Sunday, January 25, 2009

The Haunting

While all of us were busy counting down the days till the Inaug' and hailing each new cabinet appointee like the announcement of a new HBO series, here's what Bush was doing in his final days (and the Times editorialists' recommendations).

(Next up: we learn all of our '08 taxes will be direct deposited into accounts held by Cheney.)

Health care: One particularly objectionable rule took effect the day President Bush left town. It gives an increased number of medical institutions and a broad range of health care workers the right to refuse to provide abortion referrals, unbiased counseling or emergency contraception, even to rape victims — further restricting women’s rights to health care. The administration should suspend enforcement and craft a new rule.
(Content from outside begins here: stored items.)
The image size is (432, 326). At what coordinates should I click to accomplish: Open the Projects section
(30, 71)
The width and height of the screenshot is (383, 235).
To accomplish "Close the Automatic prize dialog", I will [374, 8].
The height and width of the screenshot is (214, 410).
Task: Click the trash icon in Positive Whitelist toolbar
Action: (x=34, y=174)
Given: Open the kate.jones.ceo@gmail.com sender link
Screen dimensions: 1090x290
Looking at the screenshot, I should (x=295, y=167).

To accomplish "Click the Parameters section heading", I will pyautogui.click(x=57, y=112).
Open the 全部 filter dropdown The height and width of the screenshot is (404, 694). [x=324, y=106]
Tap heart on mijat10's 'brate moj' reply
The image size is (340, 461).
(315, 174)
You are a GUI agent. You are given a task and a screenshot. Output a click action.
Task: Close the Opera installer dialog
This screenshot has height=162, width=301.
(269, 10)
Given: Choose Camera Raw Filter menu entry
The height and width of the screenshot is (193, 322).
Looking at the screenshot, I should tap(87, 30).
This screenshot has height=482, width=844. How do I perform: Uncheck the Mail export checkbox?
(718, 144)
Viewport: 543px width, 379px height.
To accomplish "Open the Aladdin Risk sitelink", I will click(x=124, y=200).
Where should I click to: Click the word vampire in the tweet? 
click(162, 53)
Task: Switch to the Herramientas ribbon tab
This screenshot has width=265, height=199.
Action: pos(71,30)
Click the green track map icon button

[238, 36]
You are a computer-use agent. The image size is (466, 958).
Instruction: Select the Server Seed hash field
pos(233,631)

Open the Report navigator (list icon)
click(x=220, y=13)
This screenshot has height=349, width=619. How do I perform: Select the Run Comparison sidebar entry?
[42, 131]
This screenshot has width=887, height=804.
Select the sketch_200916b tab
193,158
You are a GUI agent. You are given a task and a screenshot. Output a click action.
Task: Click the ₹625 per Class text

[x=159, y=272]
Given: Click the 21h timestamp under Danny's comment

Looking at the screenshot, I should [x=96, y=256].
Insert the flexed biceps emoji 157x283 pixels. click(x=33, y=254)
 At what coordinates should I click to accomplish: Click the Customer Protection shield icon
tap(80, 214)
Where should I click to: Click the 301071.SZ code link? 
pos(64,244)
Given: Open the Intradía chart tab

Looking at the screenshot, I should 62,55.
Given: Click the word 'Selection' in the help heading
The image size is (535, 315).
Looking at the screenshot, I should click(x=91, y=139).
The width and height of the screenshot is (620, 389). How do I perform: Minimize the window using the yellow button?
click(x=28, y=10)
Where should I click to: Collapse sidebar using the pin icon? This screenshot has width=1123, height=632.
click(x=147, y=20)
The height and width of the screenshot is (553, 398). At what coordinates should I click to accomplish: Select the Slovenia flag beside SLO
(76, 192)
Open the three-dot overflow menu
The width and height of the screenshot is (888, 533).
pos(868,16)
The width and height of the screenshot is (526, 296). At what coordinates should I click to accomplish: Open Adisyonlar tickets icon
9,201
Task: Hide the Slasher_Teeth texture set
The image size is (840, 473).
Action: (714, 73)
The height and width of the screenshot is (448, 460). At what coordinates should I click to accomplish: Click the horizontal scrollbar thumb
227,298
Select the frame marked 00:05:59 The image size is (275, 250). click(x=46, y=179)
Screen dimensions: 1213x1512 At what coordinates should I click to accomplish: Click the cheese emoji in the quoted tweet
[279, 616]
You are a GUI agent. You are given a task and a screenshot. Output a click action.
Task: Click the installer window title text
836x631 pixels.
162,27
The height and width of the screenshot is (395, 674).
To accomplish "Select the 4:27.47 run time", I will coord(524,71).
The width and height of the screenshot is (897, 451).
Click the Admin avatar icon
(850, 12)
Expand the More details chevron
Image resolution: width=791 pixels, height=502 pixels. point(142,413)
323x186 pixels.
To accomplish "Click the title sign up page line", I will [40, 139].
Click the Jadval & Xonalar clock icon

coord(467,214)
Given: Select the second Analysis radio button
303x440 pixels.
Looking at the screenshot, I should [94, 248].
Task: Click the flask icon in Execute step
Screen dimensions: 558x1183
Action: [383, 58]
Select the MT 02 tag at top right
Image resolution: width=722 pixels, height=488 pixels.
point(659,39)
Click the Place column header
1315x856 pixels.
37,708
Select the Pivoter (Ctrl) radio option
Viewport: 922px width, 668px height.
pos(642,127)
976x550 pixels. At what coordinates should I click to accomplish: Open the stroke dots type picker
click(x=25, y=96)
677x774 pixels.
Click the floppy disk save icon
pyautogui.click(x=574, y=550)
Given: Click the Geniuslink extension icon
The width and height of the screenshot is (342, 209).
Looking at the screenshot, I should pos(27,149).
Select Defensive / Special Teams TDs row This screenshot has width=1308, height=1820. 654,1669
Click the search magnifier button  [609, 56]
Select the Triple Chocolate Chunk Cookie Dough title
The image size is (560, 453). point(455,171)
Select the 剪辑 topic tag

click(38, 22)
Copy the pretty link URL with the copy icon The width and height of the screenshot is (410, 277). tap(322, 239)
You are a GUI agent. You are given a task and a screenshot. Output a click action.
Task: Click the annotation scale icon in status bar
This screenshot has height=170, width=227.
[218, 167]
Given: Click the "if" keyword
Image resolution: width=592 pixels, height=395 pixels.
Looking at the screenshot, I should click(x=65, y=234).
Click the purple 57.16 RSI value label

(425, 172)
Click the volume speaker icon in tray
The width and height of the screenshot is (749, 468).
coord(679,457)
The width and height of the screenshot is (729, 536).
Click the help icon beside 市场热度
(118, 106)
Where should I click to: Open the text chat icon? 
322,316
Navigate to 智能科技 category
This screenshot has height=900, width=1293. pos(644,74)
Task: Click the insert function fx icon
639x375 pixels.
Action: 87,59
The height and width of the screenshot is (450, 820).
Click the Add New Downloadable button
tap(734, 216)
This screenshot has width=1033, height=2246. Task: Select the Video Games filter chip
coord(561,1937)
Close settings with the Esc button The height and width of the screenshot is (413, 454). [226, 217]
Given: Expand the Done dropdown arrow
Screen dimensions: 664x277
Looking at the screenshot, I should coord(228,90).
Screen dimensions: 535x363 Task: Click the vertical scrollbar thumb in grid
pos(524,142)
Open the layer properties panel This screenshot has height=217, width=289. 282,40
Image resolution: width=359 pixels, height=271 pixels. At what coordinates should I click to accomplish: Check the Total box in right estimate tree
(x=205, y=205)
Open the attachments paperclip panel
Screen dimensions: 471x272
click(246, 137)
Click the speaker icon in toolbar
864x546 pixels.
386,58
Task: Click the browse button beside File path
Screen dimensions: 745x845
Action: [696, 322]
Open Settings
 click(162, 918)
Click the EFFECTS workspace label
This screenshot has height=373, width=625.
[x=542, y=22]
Gun control: A new rule would end a 25-year ban on carrying loaded weapons in national parks, which are among the safest places in this country. Before that changes, the administration should overturn this rule.

Workers’ rights: Revisions to the federal guest worker program would weaken wage protections and housing standards for temporary agricultural workers, who already have far too few protections.

The environment: The Bush administration worked overtime in its waning days to weaken protections for the air, water and endangered species. Representative Nick Rahall, a Democrat from West Virginia, plans to invoke the Congressional Review Act to overturn an Interior Department ruling that carved out significant exceptions to required scientific reviews of federal projects that could harm threatened or endangered species.

Interior’s last-minute rules also eased restrictions on mining companies that dump waste into rivers and streams; opened two million acres of Western lands to potentially harmful oil shale development; and revoked Congress’s authority to withdraw land from commercial development in emergencies. The Environmental Protection Agency, meanwhile, relaxed restrictions on water and air pollution from factory farms.